20  More Spatial Joins

Today we will be focusing on the practice of fancy geospatial data analysis and visualization.

20.1 Overview

Two quick things.

  • st_intersection (vs st_filter) for clipping to a boundary
  • summarizing statistics using clipped data

20.1.1 Libraries

── Attaching core tidyverse packages ──────────────────────── tidyverse 2.0.0 ──
✔ dplyr     1.1.2     ✔ readr     2.1.4
✔ forcats   1.0.0     ✔ stringr   1.5.0
✔ ggplot2   3.4.3     ✔ tibble    3.2.1
✔ lubridate 1.9.2     ✔ tidyr     1.3.0
✔ purrr     1.0.2     
── Conflicts ────────────────────────────────────────── tidyverse_conflicts() ──
✖ dplyr::filter() masks stats::filter()
✖ dplyr::lag()    masks stats::lag()
ℹ Use the conflicted package (<http://conflicted.r-lib.org/>) to force all conflicts to become errors
Linking to GEOS 3.11.2, GDAL 3.6.2, PROJ 9.2.0; sf_use_s2() is TRUE

20.2 Data

I am going to use an in-class project example from the Farmlands group.

We’ll pull in California Counties for our boundary and farmlands for the dataset of interest.

County boundaries are available at the California open data portal.

Check the name you download it as

  • if a shapefile you point to the folder directory CA_Counties
  • if a geojson you point to the file itself

We’ll filter it just for Imperial County in this example of farmlands.

Imperial <- st_read(dsn = 'CA_Counties') |> 
  filter(NAME == 'Imperial') |> 
  st_transform(crs =4326)
Reading layer `CA_Counties_TIGER2016' from data source 
  `C:\Dev\EA078_Fall2023\CA_Counties' using driver `ESRI Shapefile'
Simple feature collection with 58 features and 17 fields
Geometry type: MULTIPOLYGON
Dimension:     XY
Bounding box:  xmin: -13857270 ymin: 3832931 xmax: -12705030 ymax: 5162404
Projected CRS: WGS 84 / Pseudo-Mercator

Let’s look at Figure 20.1 for Imperial County boundary to see if it worked.

leaflet() |> 
  addTiles() |> 
  addPolygons(data = Imperial,
              color = 'black',
              fillOpacity = 0.1)
Figure 20.1: Imperial County boundary

Now let’s load the Agland dataset.

Agland <- st_read('AgLand.geojson') |>  
  st_transform(crs=4326)
Reading layer `AgLand' from data source `C:\Dev\EA078_Fall2023\AgLand.geojson' using driver `GeoJSON'
Simple feature collection with 14729 features and 6 fields
Geometry type: MULTIPOLYGON
Dimension:     XY
Bounding box:  xmin: -119.478 ymin: 32.65257 xmax: -114.4952 ymax: 35.05472
Geodetic CRS:  WGS 84

20.3 Summary stats pre-clipping

Let’s make a barchart of the area of farmland in the SCAG planning area.

The Agland file has a variable called ‘Shape_Area’. Let’s summarize the total land in each category on a simple bar chart.

Figure 20.2

Agland |> 
  #remove geometry
  st_set_geometry(value=NULL) |> 
  group_by(TYPE) |> 
  summarize(sumArea = sum(Shape_Area)) |> 
  ggplot(aes(x = sumArea, y = TYPE)) +
  geom_col() +
  theme_bw() +
  scale_x_continuous(labels = scales::comma_format()) +
  labs(x = 'Area (units)', y = 'Category', title = 'Farmland Categories in SoCal')

Figure 20.2: Column chart of area of each farmland type in SoCal

Cool!

20.4 Clip Farmland data to Imperial County

Previously, I have showed st_filter as the function to use for spatial joins.

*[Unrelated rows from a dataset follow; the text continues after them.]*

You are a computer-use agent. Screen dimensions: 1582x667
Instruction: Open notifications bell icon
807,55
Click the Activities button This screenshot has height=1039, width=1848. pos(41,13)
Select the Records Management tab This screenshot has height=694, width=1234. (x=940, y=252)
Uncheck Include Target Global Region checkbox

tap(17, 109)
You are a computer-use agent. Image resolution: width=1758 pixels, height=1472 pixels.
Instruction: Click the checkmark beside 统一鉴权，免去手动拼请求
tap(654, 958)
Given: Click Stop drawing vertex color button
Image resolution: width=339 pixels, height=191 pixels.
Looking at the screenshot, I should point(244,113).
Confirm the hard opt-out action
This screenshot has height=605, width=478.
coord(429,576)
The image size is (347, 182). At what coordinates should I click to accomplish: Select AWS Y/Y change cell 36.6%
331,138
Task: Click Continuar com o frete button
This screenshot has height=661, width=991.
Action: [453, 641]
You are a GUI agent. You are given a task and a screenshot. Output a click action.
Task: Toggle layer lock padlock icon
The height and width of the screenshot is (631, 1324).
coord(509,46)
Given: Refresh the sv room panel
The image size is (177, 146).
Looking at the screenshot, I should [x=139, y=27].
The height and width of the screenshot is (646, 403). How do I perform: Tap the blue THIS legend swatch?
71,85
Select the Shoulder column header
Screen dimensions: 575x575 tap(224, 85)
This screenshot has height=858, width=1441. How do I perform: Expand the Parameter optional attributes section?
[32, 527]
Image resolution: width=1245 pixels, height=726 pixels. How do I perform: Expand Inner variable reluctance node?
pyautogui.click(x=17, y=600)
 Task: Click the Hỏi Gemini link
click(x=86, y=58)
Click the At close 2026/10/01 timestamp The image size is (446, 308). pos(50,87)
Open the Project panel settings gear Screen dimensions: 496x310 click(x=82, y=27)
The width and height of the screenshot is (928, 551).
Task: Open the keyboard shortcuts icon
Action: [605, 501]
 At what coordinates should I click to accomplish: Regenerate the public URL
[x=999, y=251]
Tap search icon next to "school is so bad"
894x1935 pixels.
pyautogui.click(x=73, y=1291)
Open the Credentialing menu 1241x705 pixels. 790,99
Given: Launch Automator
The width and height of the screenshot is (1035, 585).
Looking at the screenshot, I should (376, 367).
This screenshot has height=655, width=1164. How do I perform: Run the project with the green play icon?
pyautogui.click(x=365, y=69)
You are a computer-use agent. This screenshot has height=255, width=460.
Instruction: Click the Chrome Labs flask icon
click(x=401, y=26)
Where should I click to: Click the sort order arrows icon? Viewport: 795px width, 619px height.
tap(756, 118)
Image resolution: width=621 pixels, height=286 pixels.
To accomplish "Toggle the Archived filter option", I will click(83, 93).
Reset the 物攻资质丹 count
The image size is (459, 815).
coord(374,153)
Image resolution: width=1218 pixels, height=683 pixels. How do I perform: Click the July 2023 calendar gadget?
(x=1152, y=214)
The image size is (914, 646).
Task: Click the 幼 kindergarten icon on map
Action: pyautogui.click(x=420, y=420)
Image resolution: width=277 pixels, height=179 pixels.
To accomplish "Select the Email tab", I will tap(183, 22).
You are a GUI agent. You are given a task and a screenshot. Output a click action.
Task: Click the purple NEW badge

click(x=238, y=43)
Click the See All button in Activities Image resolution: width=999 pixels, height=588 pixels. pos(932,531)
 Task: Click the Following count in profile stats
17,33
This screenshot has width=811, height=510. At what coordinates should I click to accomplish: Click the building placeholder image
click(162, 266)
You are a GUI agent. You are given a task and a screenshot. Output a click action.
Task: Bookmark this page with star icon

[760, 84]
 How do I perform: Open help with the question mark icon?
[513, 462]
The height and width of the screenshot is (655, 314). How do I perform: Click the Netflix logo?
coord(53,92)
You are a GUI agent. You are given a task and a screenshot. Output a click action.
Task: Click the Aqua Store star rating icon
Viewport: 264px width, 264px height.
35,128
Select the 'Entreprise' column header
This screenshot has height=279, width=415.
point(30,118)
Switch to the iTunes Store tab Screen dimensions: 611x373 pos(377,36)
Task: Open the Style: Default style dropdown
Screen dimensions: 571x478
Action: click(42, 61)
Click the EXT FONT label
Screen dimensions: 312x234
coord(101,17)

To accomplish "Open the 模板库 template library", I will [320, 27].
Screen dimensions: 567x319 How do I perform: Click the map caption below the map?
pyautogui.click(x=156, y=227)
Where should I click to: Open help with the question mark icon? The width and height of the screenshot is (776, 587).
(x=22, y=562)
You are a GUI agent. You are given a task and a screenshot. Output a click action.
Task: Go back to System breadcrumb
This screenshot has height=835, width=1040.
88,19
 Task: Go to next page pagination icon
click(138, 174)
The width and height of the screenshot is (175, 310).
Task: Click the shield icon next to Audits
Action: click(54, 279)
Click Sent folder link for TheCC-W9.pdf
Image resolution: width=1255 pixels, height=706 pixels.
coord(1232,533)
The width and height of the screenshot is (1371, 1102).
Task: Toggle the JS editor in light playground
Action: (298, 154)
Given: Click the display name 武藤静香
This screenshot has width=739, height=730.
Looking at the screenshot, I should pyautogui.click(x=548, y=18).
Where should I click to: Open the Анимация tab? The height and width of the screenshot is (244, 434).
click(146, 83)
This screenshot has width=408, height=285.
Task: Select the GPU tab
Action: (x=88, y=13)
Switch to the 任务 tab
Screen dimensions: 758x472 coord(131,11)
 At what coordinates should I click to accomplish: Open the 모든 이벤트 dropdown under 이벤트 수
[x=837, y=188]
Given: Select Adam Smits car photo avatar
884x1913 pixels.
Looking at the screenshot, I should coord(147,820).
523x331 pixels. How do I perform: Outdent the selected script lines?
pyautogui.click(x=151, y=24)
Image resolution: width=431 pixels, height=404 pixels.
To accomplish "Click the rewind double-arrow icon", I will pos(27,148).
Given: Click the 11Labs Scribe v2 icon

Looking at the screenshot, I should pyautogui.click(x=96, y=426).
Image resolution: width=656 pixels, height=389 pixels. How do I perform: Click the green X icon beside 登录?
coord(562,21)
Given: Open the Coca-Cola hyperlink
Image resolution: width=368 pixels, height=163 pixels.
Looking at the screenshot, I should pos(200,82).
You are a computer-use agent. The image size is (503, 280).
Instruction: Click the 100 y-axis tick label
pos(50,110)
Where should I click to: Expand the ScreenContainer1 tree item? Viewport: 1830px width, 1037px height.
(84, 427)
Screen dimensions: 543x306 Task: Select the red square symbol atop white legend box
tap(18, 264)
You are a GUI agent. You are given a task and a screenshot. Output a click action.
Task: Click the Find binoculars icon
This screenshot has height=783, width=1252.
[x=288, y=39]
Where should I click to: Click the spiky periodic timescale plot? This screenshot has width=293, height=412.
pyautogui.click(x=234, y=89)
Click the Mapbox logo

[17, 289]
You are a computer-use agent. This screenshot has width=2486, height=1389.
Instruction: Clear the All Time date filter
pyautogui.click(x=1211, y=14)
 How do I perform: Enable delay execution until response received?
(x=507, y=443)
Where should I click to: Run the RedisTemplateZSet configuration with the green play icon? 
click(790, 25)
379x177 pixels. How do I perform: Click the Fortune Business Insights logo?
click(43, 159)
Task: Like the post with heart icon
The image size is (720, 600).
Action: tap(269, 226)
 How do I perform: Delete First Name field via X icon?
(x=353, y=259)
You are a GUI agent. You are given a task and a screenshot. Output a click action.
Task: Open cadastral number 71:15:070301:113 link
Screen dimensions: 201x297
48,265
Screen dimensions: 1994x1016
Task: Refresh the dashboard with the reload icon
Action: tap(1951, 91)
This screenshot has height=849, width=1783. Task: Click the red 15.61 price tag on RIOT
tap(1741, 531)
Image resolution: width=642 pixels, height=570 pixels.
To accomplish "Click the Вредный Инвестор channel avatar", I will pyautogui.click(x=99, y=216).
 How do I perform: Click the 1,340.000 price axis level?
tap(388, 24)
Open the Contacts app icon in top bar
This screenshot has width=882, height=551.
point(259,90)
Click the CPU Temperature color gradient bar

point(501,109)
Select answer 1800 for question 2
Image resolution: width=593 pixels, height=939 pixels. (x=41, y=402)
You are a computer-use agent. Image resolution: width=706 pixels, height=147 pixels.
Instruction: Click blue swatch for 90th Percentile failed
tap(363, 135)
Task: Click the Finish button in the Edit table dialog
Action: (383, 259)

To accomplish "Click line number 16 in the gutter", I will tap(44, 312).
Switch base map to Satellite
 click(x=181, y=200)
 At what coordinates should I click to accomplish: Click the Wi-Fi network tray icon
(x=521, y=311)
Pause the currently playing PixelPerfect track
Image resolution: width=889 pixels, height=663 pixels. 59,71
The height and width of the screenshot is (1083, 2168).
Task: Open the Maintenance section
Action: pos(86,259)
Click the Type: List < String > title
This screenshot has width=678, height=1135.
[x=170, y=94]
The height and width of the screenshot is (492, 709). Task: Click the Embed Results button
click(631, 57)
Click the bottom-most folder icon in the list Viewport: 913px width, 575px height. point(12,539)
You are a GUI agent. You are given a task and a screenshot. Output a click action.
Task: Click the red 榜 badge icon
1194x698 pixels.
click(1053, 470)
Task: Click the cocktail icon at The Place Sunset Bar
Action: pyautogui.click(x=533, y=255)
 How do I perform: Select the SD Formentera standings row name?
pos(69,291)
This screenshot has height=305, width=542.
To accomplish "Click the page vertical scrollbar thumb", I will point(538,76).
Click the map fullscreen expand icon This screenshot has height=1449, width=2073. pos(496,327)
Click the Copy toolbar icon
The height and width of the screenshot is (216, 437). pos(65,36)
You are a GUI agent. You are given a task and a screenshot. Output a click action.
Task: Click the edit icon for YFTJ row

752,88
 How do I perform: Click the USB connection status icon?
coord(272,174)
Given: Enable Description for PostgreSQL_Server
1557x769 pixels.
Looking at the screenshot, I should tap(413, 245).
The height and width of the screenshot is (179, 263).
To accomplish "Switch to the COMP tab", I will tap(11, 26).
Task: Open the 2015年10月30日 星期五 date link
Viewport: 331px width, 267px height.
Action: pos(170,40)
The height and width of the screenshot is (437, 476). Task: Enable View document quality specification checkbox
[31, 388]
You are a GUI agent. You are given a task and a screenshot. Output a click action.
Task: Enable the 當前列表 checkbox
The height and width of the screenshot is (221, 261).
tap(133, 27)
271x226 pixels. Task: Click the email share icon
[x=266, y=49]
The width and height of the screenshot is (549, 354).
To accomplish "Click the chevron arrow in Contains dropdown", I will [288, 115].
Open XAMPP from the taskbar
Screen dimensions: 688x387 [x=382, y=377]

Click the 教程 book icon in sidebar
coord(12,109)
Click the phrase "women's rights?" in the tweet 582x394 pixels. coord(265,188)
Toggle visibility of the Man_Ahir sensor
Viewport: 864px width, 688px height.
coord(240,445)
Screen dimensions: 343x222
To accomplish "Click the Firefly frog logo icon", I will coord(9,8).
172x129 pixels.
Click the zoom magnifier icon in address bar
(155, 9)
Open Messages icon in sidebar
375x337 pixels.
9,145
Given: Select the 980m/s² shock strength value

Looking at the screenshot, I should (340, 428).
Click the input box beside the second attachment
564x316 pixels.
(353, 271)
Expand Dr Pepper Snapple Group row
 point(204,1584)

The default type of spatial join in st_filter is classified as st_intersect.

Let’s show an example of st_intersect being applied to the Agland dataset to see how we might get a different result if we focus on a subset of the data.

When doing spatial joins, it can be important to turn off spherical geometry which is the first bit of code sf_use_s2(FALSE).

sf_use_s2(FALSE)
Spherical geometry (s2) switched off
Imp_ag <- Agland |> 
  st_intersection(Imperial)
although coordinates are longitude/latitude, st_intersection assumes that they
are planar
Warning: attribute variables are assumed to be spatially constant throughout
all geometries

Check the map in Figure 20.3 to see it worked.

palFarms <- colorFactor(palette = 'Set2', domain = Imp_ag$TYPE)

leaflet() |> 
  addProviderTiles(provider = providers$Esri.WorldImagery) |> 
  addPolygons(data = Imp_ag,
              color = ~palFarms(TYPE),
              weight = 1,
              fillOpacity = 0.8) |> 
  addLegend(data = Imp_ag,
            title = 'Farmland type',
            pal = palFarms,
            values = ~TYPE)
Figure 20.3: Agland clipped to Imperial County

Cool!

20.4.1 Summary Stats in Imperial County

Now let’s do a bar chart for just the Imperial County data.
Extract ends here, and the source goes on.